Your instructions:
For each record below, write an exact copy.

Records supplied:

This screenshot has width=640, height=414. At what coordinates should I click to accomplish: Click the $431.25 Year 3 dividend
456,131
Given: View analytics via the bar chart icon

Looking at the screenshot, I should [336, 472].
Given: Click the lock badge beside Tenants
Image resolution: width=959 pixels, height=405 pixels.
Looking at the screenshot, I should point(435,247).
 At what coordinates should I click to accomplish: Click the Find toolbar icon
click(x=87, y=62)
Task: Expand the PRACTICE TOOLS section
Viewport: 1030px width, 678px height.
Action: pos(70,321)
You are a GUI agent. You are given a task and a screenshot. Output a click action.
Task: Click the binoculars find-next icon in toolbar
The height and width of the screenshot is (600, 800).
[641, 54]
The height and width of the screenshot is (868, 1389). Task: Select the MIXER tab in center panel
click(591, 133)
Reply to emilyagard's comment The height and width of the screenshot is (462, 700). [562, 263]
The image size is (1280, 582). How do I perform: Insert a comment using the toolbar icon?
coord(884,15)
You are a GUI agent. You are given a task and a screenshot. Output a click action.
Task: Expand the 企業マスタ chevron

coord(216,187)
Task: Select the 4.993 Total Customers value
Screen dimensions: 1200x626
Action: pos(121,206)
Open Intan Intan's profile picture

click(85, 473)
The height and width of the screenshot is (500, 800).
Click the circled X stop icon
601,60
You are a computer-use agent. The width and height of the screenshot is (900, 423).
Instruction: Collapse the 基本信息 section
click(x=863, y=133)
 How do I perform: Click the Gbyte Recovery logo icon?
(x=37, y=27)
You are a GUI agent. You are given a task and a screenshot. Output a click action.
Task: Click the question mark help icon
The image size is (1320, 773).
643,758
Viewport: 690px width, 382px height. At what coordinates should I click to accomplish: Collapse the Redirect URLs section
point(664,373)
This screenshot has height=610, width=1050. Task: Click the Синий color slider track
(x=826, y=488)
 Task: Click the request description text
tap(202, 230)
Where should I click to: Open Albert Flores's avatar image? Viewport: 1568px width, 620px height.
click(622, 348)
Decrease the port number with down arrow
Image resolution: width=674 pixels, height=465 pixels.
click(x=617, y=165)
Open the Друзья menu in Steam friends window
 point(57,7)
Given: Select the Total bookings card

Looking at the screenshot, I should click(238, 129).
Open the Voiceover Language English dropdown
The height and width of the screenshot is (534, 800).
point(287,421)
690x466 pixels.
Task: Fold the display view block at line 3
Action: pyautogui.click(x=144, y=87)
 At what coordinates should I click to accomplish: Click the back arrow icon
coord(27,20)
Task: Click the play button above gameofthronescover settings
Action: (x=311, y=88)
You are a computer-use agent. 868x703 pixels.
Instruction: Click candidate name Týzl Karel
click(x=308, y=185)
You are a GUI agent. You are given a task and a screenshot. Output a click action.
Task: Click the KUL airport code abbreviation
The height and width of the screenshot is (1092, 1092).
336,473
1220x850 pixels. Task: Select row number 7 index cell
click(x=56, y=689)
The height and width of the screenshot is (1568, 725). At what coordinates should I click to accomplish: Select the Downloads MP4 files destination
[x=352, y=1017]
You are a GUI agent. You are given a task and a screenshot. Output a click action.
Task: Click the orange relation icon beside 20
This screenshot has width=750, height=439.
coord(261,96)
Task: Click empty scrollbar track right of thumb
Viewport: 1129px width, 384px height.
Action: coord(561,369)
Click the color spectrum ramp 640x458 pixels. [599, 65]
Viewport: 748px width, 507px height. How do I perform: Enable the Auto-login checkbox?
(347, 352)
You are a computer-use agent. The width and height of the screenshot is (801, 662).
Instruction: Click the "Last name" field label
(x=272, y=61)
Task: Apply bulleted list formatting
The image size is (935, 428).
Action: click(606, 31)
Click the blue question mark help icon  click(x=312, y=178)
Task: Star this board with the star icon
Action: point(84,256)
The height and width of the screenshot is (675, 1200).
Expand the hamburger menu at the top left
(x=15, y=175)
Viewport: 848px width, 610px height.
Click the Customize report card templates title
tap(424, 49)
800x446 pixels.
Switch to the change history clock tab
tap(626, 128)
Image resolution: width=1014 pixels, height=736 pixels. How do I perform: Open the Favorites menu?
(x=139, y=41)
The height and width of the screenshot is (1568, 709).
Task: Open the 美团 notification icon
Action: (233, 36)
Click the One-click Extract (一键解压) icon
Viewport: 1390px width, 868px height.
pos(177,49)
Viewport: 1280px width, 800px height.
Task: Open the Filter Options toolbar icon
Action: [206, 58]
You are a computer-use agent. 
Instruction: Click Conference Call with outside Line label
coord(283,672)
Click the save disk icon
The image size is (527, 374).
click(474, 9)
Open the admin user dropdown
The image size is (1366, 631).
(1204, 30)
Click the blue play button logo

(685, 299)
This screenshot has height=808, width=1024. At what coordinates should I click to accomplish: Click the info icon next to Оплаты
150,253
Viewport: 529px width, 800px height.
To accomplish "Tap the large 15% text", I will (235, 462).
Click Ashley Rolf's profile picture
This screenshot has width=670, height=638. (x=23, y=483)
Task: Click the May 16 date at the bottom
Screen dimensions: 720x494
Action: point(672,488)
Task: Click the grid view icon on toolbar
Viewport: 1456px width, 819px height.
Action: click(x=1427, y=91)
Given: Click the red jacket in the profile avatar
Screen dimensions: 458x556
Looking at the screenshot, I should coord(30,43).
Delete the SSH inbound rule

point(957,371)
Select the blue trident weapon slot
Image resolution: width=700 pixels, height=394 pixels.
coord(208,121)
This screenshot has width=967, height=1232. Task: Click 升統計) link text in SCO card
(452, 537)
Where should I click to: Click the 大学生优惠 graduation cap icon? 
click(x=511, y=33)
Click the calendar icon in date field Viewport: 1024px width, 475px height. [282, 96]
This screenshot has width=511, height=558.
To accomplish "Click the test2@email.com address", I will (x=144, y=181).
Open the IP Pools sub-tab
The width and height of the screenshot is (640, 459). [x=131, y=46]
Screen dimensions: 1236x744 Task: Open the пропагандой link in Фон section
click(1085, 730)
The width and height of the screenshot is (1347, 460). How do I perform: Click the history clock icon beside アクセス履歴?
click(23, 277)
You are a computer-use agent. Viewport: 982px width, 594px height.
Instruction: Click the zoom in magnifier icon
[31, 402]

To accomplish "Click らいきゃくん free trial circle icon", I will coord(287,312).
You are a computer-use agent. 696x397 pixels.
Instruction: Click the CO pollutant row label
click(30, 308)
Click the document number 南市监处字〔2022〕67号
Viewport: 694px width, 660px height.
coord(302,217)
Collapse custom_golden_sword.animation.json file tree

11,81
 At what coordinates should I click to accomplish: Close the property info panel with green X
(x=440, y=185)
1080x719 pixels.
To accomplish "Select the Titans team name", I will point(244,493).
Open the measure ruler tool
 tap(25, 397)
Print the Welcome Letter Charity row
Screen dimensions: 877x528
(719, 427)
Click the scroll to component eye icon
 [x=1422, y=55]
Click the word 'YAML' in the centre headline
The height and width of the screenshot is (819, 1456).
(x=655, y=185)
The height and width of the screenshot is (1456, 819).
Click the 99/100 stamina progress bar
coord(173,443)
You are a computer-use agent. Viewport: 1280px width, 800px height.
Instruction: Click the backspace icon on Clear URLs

Solution for this exercise:
This screenshot has width=640, height=414. At what coordinates should I click to accomplish: Click the $431.25 Year 3 dividend
456,131
Given: View analytics via the bar chart icon

Looking at the screenshot, I should [336, 472].
Given: Click the lock badge beside Tenants
Image resolution: width=959 pixels, height=405 pixels.
Looking at the screenshot, I should point(435,247).
 At what coordinates should I click to accomplish: Click the Find toolbar icon
click(x=87, y=62)
Task: Expand the PRACTICE TOOLS section
Viewport: 1030px width, 678px height.
Action: pos(70,321)
You are a GUI agent. You are given a task and a screenshot. Output a click action.
Task: Click the binoculars find-next icon in toolbar
The height and width of the screenshot is (600, 800).
[641, 54]
The height and width of the screenshot is (868, 1389). Task: Select the MIXER tab in center panel
click(591, 133)
Reply to emilyagard's comment The height and width of the screenshot is (462, 700). [562, 263]
The image size is (1280, 582). How do I perform: Insert a comment using the toolbar icon?
coord(884,15)
You are a GUI agent. You are given a task and a screenshot. Output a click action.
Task: Expand the 企業マスタ chevron

coord(216,187)
Task: Select the 4.993 Total Customers value
Screen dimensions: 1200x626
Action: pos(121,206)
Open Intan Intan's profile picture

click(85, 473)
The height and width of the screenshot is (500, 800).
Click the circled X stop icon
601,60
You are a computer-use agent. The width and height of the screenshot is (900, 423).
Instruction: Collapse the 基本信息 section
click(x=863, y=133)
 How do I perform: Click the Gbyte Recovery logo icon?
(x=37, y=27)
You are a GUI agent. You are given a task and a screenshot. Output a click action.
Task: Click the question mark help icon
The image size is (1320, 773).
643,758
Viewport: 690px width, 382px height. At what coordinates should I click to accomplish: Collapse the Redirect URLs section
point(664,373)
This screenshot has height=610, width=1050. Task: Click the Синий color slider track
(x=826, y=488)
 Task: Click the request description text
tap(202, 230)
Where should I click to: Open Albert Flores's avatar image? Viewport: 1568px width, 620px height.
click(622, 348)
Decrease the port number with down arrow
Image resolution: width=674 pixels, height=465 pixels.
click(x=617, y=165)
Open the Друзья menu in Steam friends window
 point(57,7)
Given: Select the Total bookings card

Looking at the screenshot, I should click(238, 129).
Open the Voiceover Language English dropdown
The height and width of the screenshot is (534, 800).
point(287,421)
690x466 pixels.
Task: Fold the display view block at line 3
Action: pyautogui.click(x=144, y=87)
 At what coordinates should I click to accomplish: Click the back arrow icon
coord(27,20)
Task: Click the play button above gameofthronescover settings
Action: (x=311, y=88)
You are a computer-use agent. 868x703 pixels.
Instruction: Click candidate name Týzl Karel
click(x=308, y=185)
You are a GUI agent. You are given a task and a screenshot. Output a click action.
Task: Click the KUL airport code abbreviation
The height and width of the screenshot is (1092, 1092).
336,473
1220x850 pixels. Task: Select row number 7 index cell
click(x=56, y=689)
The height and width of the screenshot is (1568, 725). At what coordinates should I click to accomplish: Select the Downloads MP4 files destination
[x=352, y=1017]
You are a GUI agent. You are given a task and a screenshot. Output a click action.
Task: Click the orange relation icon beside 20
This screenshot has width=750, height=439.
coord(261,96)
Task: Click empty scrollbar track right of thumb
Viewport: 1129px width, 384px height.
Action: coord(561,369)
Click the color spectrum ramp 640x458 pixels. [599, 65]
Viewport: 748px width, 507px height. How do I perform: Enable the Auto-login checkbox?
(347, 352)
You are a computer-use agent. The width and height of the screenshot is (801, 662).
Instruction: Click the "Last name" field label
(x=272, y=61)
Task: Apply bulleted list formatting
The image size is (935, 428).
Action: click(606, 31)
Click the blue question mark help icon  click(x=312, y=178)
Task: Star this board with the star icon
Action: point(84,256)
The height and width of the screenshot is (675, 1200).
Expand the hamburger menu at the top left
(x=15, y=175)
Viewport: 848px width, 610px height.
Click the Customize report card templates title
tap(424, 49)
800x446 pixels.
Switch to the change history clock tab
tap(626, 128)
Image resolution: width=1014 pixels, height=736 pixels. How do I perform: Open the Favorites menu?
(x=139, y=41)
The height and width of the screenshot is (1568, 709).
Task: Open the 美团 notification icon
Action: (233, 36)
Click the One-click Extract (一键解压) icon
Viewport: 1390px width, 868px height.
pos(177,49)
Viewport: 1280px width, 800px height.
Task: Open the Filter Options toolbar icon
Action: [206, 58]
You are a computer-use agent. 
Instruction: Click Conference Call with outside Line label
coord(283,672)
Click the save disk icon
The image size is (527, 374).
click(474, 9)
Open the admin user dropdown
The image size is (1366, 631).
(1204, 30)
Click the blue play button logo

(685, 299)
This screenshot has height=808, width=1024. At what coordinates should I click to accomplish: Click the info icon next to Оплаты
150,253
Viewport: 529px width, 800px height.
To accomplish "Tap the large 15% text", I will (235, 462).
Click Ashley Rolf's profile picture
This screenshot has width=670, height=638. (x=23, y=483)
Task: Click the May 16 date at the bottom
Screen dimensions: 720x494
Action: point(672,488)
Task: Click the grid view icon on toolbar
Viewport: 1456px width, 819px height.
Action: click(x=1427, y=91)
Given: Click the red jacket in the profile avatar
Screen dimensions: 458x556
Looking at the screenshot, I should coord(30,43).
Delete the SSH inbound rule

point(957,371)
Select the blue trident weapon slot
Image resolution: width=700 pixels, height=394 pixels.
coord(208,121)
This screenshot has width=967, height=1232. Task: Click 升統計) link text in SCO card
(452, 537)
Where should I click to: Click the 大学生优惠 graduation cap icon? 
click(x=511, y=33)
Click the calendar icon in date field Viewport: 1024px width, 475px height. [282, 96]
This screenshot has width=511, height=558.
To accomplish "Click the test2@email.com address", I will (x=144, y=181).
Open the IP Pools sub-tab
The width and height of the screenshot is (640, 459). [x=131, y=46]
Screen dimensions: 1236x744 Task: Open the пропагандой link in Фон section
click(1085, 730)
The width and height of the screenshot is (1347, 460). How do I perform: Click the history clock icon beside アクセス履歴?
click(23, 277)
You are a computer-use agent. Viewport: 982px width, 594px height.
Instruction: Click the zoom in magnifier icon
[31, 402]

To accomplish "Click らいきゃくん free trial circle icon", I will coord(287,312).
You are a computer-use agent. 696x397 pixels.
Instruction: Click the CO pollutant row label
click(30, 308)
Click the document number 南市监处字〔2022〕67号
Viewport: 694px width, 660px height.
coord(302,217)
Collapse custom_golden_sword.animation.json file tree

11,81
 At what coordinates should I click to accomplish: Close the property info panel with green X
(x=440, y=185)
1080x719 pixels.
To accomplish "Select the Titans team name", I will point(244,493).
Open the measure ruler tool
 tap(25, 397)
Print the Welcome Letter Charity row
Screen dimensions: 877x528
(719, 427)
Click the scroll to component eye icon
 [x=1422, y=55]
Click the word 'YAML' in the centre headline
The height and width of the screenshot is (819, 1456).
(x=655, y=185)
The height and width of the screenshot is (1456, 819).
Click the 99/100 stamina progress bar
coord(173,443)
You are a computer-use agent. Viewport: 1280px width, 800px height.
Instruction: Click the backspace icon on Clear URLs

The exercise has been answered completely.